» **WORK TO BE COMPLETED**: Extract, without any change, the stretch of lines from the very first line through the line that contains "y-tick-label: 5000 is", including both of those lines.

(DATA SUPPLIED begins)

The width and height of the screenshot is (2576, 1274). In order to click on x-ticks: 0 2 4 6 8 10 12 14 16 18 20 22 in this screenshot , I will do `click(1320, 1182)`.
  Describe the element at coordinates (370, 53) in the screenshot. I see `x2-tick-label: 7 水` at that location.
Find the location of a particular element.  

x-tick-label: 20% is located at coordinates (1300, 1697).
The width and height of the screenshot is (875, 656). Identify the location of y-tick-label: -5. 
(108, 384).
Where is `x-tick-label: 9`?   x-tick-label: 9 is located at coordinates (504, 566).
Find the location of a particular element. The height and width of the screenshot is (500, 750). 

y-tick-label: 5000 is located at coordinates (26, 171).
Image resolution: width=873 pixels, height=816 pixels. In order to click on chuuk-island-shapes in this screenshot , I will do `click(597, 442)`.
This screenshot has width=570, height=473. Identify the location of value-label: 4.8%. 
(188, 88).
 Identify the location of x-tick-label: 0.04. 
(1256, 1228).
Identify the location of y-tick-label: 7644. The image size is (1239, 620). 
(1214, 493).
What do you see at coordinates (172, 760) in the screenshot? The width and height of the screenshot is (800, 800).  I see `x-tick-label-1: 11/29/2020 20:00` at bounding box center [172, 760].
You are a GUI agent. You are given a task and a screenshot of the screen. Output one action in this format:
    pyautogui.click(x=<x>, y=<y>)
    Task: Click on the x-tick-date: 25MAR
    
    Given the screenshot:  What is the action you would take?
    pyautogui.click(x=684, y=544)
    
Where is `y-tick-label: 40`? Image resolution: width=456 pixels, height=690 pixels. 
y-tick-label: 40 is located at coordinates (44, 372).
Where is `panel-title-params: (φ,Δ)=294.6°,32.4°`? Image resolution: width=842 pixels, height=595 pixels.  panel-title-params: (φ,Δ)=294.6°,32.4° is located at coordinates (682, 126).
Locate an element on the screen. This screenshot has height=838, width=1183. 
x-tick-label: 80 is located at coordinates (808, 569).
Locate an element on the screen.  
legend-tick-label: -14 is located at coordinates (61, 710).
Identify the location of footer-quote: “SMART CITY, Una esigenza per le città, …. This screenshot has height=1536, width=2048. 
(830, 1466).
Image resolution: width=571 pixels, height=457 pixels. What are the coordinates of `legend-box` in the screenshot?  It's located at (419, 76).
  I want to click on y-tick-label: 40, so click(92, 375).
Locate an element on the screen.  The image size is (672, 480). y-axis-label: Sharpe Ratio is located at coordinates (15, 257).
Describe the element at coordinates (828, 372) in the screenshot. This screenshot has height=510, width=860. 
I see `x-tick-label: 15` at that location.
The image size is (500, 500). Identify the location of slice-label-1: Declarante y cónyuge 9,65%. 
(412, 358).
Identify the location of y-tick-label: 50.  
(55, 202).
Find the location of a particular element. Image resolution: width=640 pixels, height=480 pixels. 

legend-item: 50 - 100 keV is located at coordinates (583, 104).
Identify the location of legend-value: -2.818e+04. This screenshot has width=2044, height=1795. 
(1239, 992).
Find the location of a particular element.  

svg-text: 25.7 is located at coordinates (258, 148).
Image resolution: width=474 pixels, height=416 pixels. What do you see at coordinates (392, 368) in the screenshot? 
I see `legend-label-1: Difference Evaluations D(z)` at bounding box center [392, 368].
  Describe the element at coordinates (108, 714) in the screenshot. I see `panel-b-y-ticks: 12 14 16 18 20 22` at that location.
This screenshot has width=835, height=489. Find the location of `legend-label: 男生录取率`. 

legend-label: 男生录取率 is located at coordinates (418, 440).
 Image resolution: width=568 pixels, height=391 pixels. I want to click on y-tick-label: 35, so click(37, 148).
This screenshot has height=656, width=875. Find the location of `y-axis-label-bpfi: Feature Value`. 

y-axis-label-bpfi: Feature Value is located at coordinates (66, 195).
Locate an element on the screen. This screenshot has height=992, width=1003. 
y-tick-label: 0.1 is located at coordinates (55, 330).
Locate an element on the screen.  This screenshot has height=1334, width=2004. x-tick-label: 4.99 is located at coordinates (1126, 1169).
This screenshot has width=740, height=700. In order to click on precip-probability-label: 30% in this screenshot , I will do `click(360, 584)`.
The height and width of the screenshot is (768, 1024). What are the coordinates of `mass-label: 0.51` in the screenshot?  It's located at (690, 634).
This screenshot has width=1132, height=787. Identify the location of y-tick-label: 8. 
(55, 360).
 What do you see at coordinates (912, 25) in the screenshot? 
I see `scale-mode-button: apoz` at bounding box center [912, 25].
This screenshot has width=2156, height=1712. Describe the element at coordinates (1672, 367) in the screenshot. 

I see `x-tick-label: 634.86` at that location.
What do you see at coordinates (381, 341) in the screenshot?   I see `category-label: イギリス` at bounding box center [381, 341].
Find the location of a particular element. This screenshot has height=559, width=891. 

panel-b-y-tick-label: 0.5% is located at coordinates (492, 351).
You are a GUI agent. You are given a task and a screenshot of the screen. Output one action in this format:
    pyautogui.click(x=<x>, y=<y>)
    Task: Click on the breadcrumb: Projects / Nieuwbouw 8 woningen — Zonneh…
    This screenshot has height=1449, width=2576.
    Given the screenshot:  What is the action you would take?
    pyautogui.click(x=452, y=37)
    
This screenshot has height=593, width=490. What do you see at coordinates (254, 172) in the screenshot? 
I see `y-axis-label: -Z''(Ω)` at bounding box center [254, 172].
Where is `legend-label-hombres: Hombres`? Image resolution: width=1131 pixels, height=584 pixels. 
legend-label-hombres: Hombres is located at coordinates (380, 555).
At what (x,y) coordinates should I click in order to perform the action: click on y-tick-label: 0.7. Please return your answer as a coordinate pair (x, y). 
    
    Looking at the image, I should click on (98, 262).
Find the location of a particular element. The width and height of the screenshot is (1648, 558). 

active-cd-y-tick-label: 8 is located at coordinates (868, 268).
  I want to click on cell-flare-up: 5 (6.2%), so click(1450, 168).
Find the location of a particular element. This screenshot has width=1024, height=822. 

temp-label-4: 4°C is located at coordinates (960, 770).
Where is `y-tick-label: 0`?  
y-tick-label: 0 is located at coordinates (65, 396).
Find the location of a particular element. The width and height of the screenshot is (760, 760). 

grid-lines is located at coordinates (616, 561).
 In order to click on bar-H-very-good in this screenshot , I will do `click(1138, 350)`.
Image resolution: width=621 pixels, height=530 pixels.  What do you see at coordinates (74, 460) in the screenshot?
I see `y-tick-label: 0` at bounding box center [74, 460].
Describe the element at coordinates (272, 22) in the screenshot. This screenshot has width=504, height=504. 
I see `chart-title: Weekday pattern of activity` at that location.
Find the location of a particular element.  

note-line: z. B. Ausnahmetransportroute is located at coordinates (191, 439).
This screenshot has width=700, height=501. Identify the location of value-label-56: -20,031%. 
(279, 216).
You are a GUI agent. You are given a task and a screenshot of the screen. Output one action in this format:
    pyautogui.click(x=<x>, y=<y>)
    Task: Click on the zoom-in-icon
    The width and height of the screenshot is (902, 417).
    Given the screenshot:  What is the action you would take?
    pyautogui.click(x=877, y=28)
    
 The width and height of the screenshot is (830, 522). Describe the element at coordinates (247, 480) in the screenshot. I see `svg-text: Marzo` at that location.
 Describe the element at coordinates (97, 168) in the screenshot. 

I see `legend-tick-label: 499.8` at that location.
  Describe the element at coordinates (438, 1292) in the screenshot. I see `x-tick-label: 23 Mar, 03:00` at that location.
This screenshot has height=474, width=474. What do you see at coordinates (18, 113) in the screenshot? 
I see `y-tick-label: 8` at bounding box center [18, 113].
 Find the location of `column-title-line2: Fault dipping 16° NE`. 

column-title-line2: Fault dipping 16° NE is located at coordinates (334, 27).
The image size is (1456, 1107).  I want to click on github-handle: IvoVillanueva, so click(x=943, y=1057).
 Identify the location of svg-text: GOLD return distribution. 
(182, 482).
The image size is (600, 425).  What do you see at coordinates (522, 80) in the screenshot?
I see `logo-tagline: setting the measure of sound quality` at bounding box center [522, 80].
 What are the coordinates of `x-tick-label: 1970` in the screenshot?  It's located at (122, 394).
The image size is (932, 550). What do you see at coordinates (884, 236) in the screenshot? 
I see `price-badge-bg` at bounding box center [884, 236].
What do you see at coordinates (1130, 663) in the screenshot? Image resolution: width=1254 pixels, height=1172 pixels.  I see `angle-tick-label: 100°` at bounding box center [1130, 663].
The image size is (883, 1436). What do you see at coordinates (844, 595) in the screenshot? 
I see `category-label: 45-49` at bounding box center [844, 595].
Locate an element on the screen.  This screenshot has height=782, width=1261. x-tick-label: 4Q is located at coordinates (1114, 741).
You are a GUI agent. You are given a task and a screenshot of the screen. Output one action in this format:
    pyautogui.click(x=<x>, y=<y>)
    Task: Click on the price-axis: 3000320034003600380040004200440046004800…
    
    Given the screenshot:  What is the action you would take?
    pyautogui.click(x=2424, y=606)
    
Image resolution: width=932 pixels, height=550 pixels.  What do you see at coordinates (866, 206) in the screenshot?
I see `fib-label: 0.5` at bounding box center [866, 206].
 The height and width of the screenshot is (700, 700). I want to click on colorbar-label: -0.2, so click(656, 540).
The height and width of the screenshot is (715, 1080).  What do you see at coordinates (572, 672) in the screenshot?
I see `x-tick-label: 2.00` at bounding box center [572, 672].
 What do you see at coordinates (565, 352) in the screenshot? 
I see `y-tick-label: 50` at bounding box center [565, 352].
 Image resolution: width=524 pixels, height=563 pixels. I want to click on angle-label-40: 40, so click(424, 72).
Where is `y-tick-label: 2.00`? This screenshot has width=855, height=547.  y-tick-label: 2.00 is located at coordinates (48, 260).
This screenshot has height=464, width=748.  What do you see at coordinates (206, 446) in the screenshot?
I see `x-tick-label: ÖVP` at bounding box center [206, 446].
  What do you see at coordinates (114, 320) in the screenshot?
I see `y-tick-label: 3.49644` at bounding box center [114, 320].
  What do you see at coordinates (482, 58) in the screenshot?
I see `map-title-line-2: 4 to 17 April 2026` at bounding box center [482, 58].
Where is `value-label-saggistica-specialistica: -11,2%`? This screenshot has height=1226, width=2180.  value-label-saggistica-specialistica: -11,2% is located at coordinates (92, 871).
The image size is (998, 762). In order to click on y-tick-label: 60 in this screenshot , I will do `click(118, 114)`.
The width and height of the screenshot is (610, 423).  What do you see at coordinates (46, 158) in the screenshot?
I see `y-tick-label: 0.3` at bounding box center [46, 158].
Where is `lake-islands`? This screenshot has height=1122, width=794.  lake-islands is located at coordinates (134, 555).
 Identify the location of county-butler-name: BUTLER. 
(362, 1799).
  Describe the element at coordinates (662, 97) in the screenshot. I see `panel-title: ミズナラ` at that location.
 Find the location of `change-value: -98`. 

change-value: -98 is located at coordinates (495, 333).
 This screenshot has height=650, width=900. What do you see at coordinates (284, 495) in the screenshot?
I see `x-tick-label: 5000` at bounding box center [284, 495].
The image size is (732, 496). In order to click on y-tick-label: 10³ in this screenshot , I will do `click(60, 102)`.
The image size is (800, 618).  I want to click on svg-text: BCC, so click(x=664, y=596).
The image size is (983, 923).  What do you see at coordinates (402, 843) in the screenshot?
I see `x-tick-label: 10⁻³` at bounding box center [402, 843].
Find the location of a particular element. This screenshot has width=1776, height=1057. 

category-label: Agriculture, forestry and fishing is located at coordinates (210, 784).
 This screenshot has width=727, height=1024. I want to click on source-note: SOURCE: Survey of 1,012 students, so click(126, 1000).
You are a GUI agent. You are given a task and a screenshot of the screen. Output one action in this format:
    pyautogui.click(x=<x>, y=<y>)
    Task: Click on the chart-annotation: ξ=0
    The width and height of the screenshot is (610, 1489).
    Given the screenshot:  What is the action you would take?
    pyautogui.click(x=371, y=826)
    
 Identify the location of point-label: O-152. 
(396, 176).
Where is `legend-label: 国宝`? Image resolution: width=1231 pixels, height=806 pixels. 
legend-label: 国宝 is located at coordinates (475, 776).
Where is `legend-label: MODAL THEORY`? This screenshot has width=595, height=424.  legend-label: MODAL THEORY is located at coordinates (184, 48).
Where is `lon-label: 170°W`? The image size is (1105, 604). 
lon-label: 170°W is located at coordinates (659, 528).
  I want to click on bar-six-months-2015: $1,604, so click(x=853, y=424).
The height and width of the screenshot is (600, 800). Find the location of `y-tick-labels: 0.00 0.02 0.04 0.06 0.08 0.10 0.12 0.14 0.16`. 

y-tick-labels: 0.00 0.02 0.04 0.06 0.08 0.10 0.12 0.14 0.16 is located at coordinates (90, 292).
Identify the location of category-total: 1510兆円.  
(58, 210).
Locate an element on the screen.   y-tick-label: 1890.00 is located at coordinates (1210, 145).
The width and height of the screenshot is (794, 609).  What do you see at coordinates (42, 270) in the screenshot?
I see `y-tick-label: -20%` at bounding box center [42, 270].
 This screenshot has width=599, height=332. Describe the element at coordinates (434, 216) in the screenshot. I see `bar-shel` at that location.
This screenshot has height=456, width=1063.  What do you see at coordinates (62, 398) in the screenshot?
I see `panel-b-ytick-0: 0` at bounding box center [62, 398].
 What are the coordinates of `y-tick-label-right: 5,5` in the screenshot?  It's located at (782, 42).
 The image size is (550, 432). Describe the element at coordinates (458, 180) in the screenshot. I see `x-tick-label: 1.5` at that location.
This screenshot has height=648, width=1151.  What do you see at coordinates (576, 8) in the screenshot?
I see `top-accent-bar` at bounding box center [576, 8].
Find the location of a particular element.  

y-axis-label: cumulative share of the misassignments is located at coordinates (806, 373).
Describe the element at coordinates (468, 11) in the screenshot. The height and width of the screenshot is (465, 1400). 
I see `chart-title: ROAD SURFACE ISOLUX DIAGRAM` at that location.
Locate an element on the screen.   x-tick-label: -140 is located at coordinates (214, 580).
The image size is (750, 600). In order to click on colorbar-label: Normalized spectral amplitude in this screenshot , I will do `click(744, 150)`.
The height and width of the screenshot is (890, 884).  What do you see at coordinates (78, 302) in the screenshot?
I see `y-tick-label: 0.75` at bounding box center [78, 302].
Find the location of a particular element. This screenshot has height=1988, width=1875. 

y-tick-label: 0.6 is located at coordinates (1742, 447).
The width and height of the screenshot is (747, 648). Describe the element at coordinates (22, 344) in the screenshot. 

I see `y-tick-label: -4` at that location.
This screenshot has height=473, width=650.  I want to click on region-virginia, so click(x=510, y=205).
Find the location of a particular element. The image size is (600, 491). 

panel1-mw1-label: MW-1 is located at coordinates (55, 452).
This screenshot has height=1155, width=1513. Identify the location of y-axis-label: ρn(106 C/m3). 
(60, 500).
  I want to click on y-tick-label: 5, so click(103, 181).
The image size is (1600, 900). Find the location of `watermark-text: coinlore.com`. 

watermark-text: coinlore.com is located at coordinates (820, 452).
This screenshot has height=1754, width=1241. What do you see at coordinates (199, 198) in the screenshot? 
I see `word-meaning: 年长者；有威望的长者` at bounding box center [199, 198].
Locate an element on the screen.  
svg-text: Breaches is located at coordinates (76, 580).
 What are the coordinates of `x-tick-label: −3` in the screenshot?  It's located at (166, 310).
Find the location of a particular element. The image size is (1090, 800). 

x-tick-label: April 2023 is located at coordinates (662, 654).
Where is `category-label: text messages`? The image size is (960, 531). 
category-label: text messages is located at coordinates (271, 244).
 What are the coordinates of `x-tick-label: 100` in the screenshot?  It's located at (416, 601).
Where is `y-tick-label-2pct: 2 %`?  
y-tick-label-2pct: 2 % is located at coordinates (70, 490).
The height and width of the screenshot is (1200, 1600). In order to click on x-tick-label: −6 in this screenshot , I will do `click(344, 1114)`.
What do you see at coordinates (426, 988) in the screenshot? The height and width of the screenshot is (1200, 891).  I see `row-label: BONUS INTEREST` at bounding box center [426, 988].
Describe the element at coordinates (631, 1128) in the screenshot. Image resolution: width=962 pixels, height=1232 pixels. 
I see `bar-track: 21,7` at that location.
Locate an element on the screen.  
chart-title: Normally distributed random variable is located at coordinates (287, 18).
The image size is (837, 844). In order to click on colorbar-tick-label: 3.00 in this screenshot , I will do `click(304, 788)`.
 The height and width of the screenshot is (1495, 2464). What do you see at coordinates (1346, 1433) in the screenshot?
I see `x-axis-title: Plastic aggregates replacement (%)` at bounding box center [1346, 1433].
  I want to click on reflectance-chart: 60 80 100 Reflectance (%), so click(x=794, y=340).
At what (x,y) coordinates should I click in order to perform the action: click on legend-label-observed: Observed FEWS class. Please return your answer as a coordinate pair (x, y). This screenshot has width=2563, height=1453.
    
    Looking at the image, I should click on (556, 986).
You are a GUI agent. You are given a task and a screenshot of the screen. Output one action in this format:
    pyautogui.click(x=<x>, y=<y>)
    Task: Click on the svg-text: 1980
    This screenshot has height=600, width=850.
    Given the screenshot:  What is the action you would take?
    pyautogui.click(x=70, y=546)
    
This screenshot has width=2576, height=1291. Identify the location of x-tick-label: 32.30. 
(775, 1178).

(DATA SUPPLIED ends)

» **FINISHED TASK**:
The width and height of the screenshot is (2576, 1274). In order to click on x-ticks: 0 2 4 6 8 10 12 14 16 18 20 22 in this screenshot , I will do `click(1320, 1182)`.
  Describe the element at coordinates (370, 53) in the screenshot. I see `x2-tick-label: 7 水` at that location.
Find the location of a particular element.  

x-tick-label: 20% is located at coordinates (1300, 1697).
The width and height of the screenshot is (875, 656). Identify the location of y-tick-label: -5. 
(108, 384).
Where is `x-tick-label: 9`?   x-tick-label: 9 is located at coordinates (504, 566).
Find the location of a particular element. The height and width of the screenshot is (500, 750). 

y-tick-label: 5000 is located at coordinates (26, 171).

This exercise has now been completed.